▶ [Task instructions]: Reproduce, without any change, the part of the listing that opens with the line containing "807x641 pixels. Task: Select" and continues through the end of the listing.

[Entries on where items appear]

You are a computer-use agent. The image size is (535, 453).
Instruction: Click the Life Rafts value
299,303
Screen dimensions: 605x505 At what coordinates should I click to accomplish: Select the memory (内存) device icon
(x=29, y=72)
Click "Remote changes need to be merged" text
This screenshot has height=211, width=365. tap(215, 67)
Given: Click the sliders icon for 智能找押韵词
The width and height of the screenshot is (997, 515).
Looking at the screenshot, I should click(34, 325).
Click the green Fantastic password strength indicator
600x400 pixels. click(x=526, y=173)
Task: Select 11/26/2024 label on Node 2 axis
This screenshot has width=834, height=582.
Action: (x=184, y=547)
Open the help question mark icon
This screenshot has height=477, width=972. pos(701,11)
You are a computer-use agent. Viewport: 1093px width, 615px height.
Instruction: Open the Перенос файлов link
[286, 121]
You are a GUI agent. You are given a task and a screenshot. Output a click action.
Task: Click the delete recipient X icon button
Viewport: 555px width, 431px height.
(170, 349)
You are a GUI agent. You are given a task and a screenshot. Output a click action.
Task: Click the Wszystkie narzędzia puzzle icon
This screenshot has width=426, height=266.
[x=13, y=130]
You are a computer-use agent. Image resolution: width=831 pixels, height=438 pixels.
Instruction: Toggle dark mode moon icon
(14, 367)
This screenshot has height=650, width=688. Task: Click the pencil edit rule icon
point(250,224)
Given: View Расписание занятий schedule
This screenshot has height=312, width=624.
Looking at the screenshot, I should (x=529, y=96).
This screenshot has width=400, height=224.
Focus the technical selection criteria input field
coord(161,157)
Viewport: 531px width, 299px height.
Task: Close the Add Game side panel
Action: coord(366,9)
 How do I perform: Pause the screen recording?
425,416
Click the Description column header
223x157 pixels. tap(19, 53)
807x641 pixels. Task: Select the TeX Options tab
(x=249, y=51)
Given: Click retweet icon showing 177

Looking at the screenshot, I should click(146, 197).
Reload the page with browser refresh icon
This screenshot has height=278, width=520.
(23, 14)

▶ [Correct result]:
807x641 pixels. Task: Select the TeX Options tab
(x=249, y=51)
Given: Click retweet icon showing 177

Looking at the screenshot, I should click(146, 197).
Reload the page with browser refresh icon
This screenshot has height=278, width=520.
(23, 14)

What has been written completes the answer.